**Task requirements**:
Nothing but the lines from the line with "Instruction: Zoom out on the map" through the end of the data is to be copied, and each is to be copied exactly.

**Given records**:
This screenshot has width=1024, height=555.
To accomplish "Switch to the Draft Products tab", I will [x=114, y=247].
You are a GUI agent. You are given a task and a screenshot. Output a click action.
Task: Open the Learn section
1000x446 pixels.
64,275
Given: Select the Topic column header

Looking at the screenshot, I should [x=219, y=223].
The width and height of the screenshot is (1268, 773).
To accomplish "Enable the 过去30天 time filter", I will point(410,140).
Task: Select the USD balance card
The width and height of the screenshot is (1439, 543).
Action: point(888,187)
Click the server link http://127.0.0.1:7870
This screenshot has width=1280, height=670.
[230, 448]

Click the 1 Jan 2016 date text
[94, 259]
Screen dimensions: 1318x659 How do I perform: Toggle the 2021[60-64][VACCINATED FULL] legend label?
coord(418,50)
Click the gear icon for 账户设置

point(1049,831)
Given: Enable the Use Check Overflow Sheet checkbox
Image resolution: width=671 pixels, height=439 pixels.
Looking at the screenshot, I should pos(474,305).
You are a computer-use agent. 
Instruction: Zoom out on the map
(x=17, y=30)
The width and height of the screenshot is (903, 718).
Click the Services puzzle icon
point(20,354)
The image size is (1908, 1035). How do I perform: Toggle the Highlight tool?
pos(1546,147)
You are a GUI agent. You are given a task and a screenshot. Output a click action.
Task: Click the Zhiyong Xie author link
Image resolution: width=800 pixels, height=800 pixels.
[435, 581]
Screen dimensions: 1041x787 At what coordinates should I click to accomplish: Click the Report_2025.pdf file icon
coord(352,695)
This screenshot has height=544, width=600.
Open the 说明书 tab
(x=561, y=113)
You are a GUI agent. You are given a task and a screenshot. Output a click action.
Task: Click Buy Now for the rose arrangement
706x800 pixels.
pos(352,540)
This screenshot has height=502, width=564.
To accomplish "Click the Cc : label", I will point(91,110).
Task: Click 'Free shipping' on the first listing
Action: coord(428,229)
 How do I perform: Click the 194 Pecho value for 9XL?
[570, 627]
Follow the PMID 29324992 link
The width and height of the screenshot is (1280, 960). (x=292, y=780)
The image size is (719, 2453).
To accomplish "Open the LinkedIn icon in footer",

**Response box**:
Instruction: Zoom out on the map
(x=17, y=30)
The width and height of the screenshot is (903, 718).
Click the Services puzzle icon
point(20,354)
The image size is (1908, 1035). How do I perform: Toggle the Highlight tool?
pos(1546,147)
You are a GUI agent. You are given a task and a screenshot. Output a click action.
Task: Click the Zhiyong Xie author link
Image resolution: width=800 pixels, height=800 pixels.
[435, 581]
Screen dimensions: 1041x787 At what coordinates should I click to accomplish: Click the Report_2025.pdf file icon
coord(352,695)
This screenshot has height=544, width=600.
Open the 说明书 tab
(x=561, y=113)
You are a GUI agent. You are given a task and a screenshot. Output a click action.
Task: Click Buy Now for the rose arrangement
706x800 pixels.
pos(352,540)
This screenshot has height=502, width=564.
To accomplish "Click the Cc : label", I will point(91,110).
Task: Click 'Free shipping' on the first listing
Action: coord(428,229)
 How do I perform: Click the 194 Pecho value for 9XL?
[570, 627]
Follow the PMID 29324992 link
The width and height of the screenshot is (1280, 960). (x=292, y=780)
The image size is (719, 2453).
To accomplish "Open the LinkedIn icon in footer",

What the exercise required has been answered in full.